If a line below contains the word "computer", count it; give only the total.

Start of Material for the task

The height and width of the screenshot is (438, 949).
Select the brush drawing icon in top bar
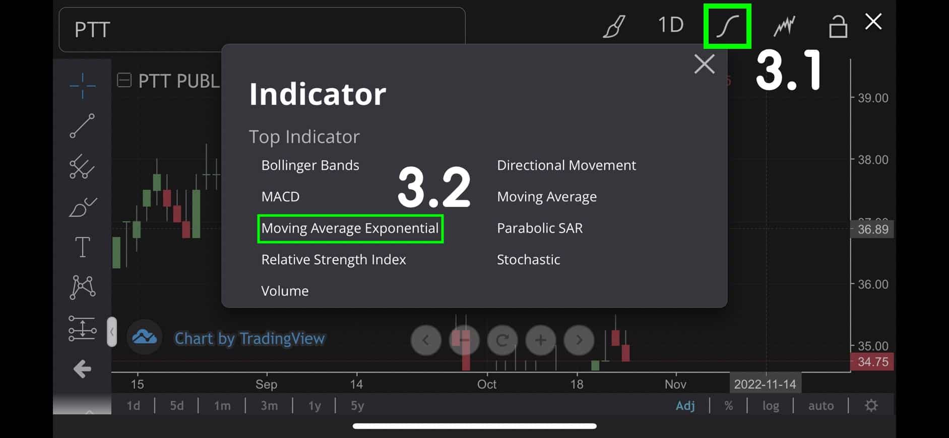(x=614, y=26)
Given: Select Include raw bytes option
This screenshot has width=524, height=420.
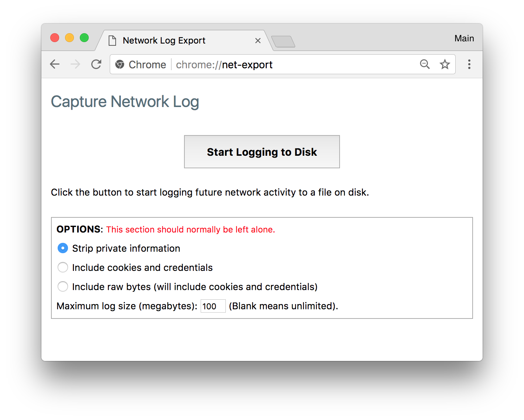Looking at the screenshot, I should [x=62, y=286].
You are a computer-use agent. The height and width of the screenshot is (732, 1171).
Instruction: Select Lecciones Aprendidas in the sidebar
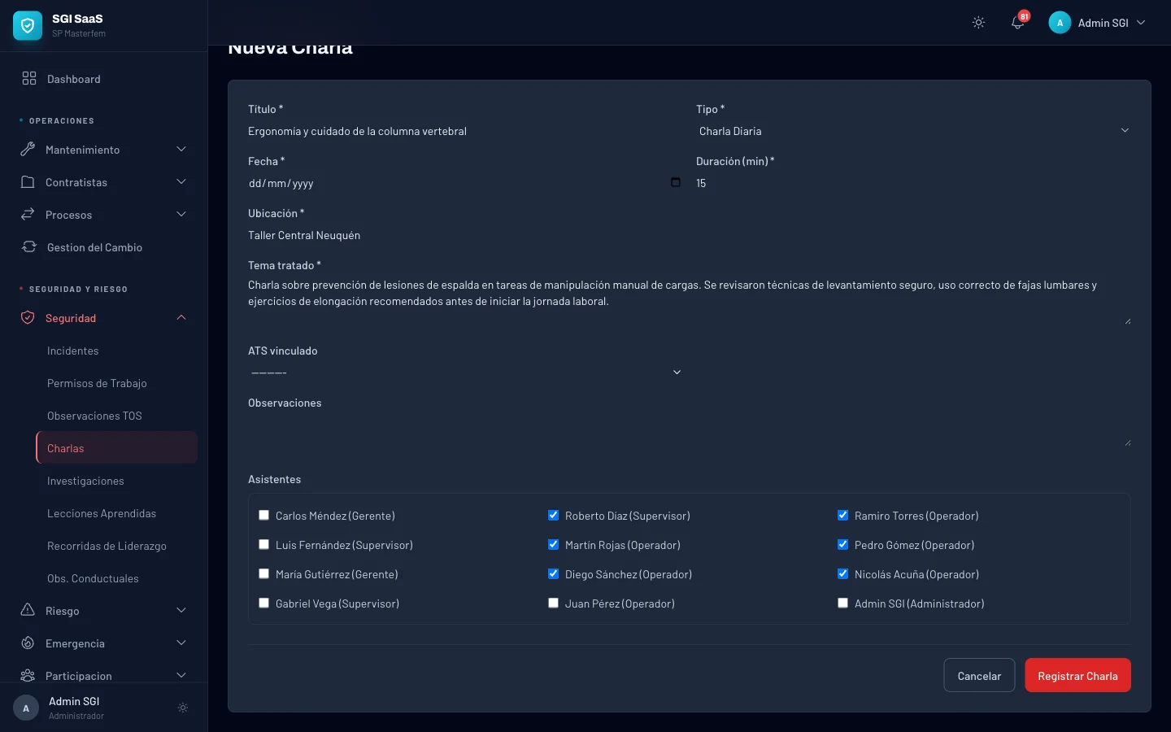(101, 513)
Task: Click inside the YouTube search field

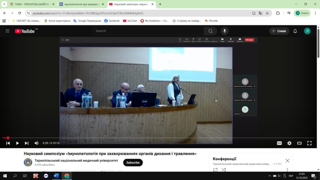Action: tap(149, 31)
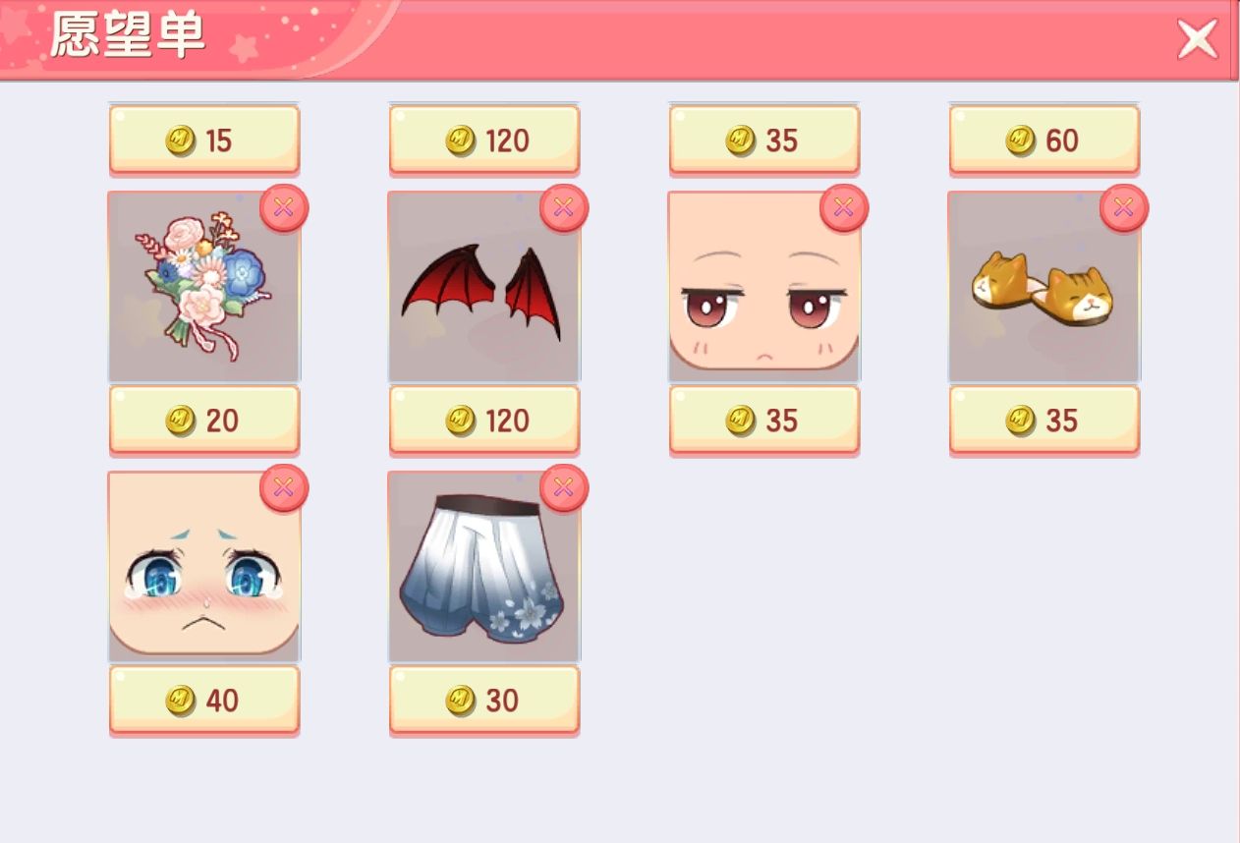
Task: Buy the crying face for 40 coins
Action: click(204, 700)
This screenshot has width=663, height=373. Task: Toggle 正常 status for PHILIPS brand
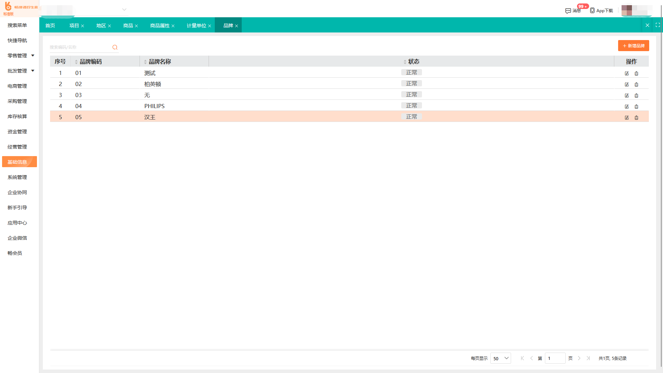point(411,105)
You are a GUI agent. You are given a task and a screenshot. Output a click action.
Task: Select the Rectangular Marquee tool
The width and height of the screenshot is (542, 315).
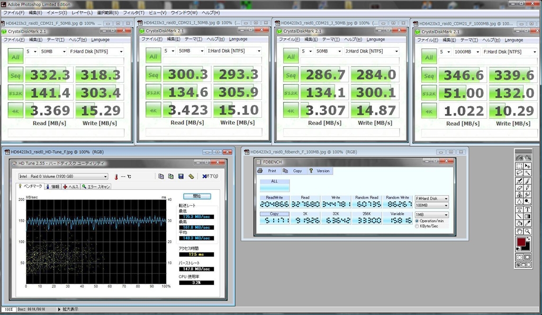coord(519,167)
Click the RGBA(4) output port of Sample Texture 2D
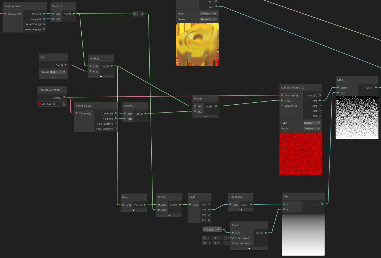381x258 pixels. (320, 96)
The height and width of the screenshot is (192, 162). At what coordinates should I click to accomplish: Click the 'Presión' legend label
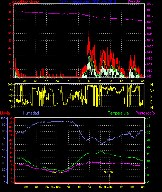[x=134, y=2]
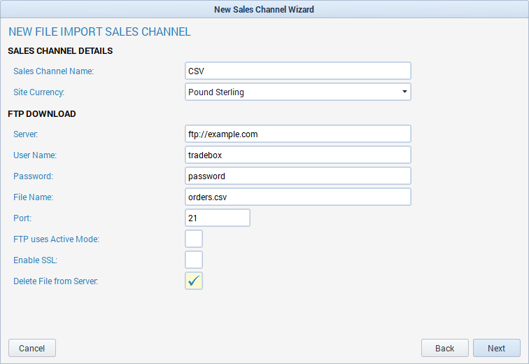
Task: Click the New Sales Channel Wizard title bar
Action: click(264, 9)
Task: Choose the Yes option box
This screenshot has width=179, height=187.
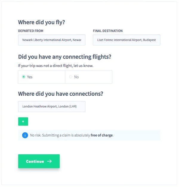Action: (x=41, y=77)
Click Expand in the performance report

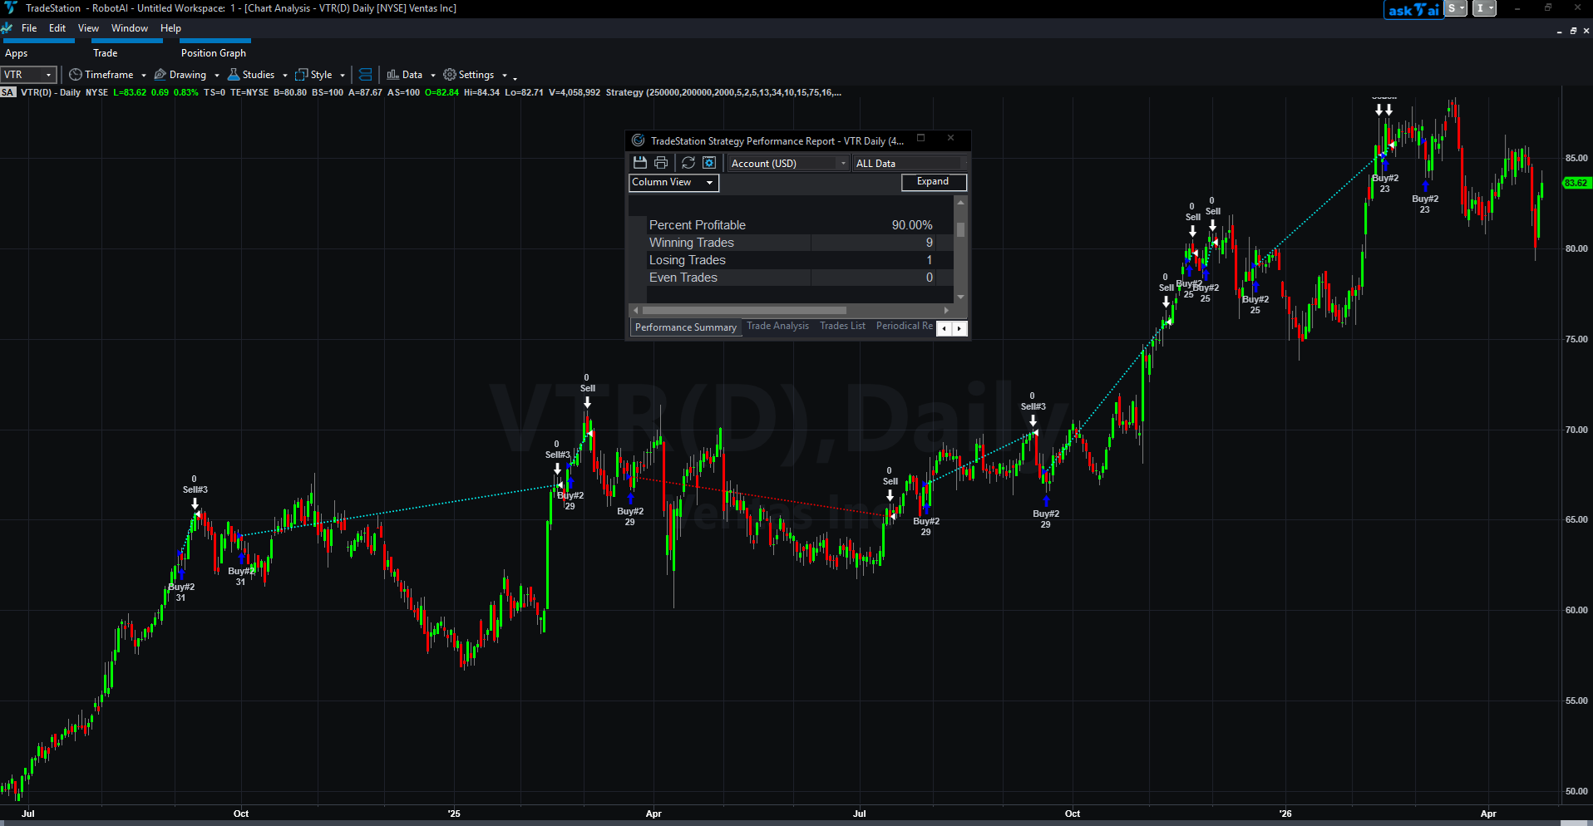pyautogui.click(x=933, y=182)
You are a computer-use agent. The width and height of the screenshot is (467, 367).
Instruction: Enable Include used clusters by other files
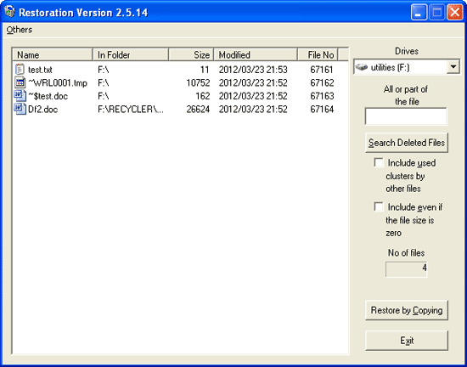[x=379, y=163]
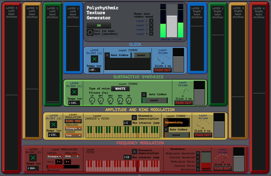271x176 pixels.
Task: Click the Click layer Tempo bpm field
Action: (x=95, y=70)
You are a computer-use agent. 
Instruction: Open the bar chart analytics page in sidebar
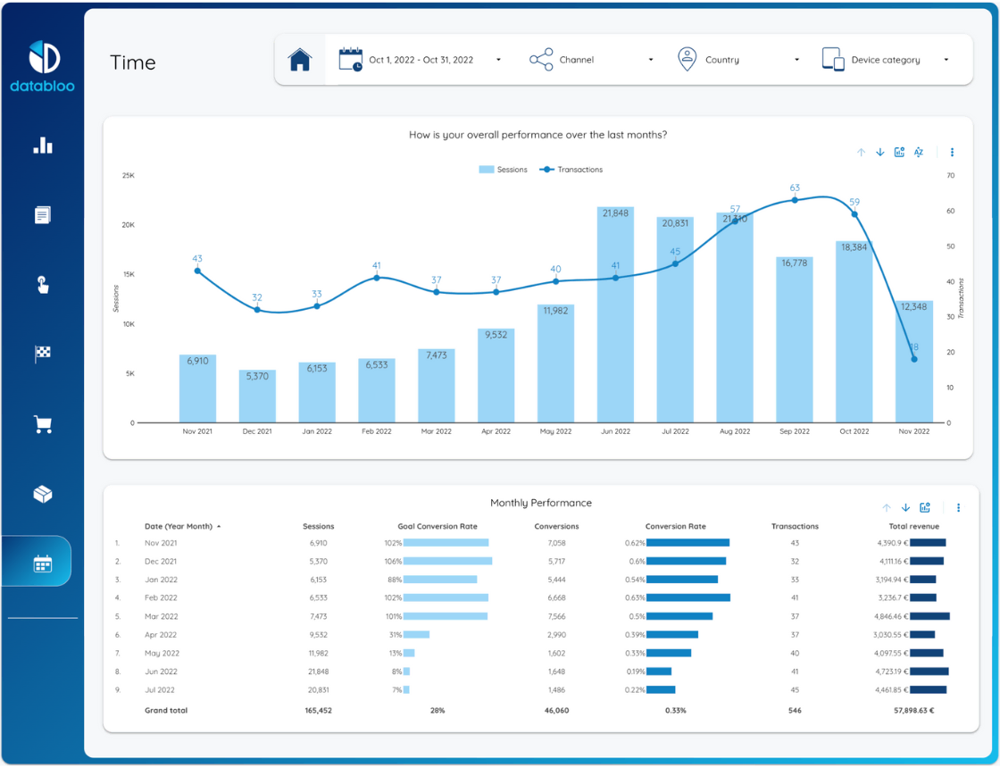(x=41, y=145)
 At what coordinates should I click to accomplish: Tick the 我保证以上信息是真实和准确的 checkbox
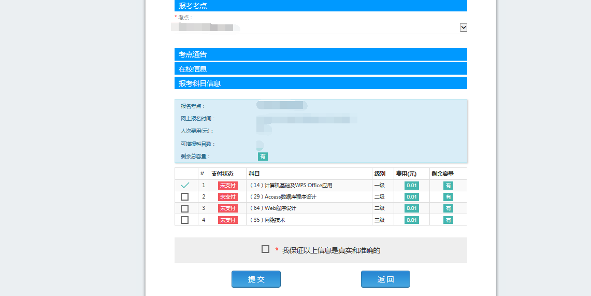(266, 249)
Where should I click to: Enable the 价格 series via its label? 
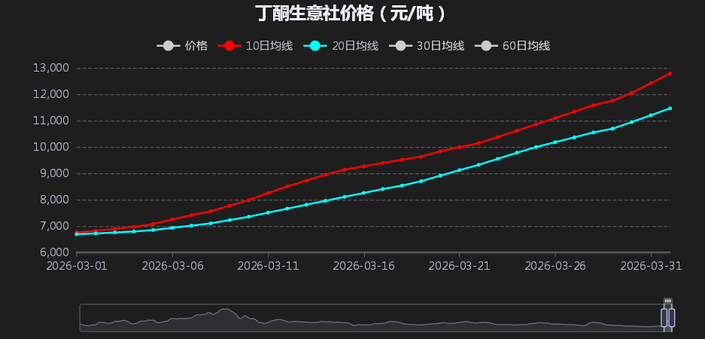(x=196, y=46)
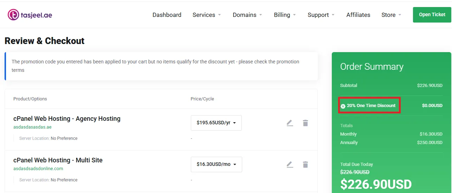
Task: Open the asdasdsadsdonline.com domain link
Action: coord(38,169)
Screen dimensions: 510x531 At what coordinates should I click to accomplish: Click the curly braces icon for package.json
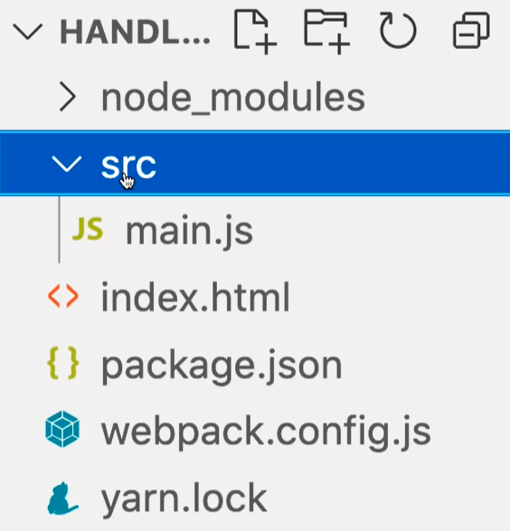[63, 363]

End of Material for the task

Result of this exercise: 3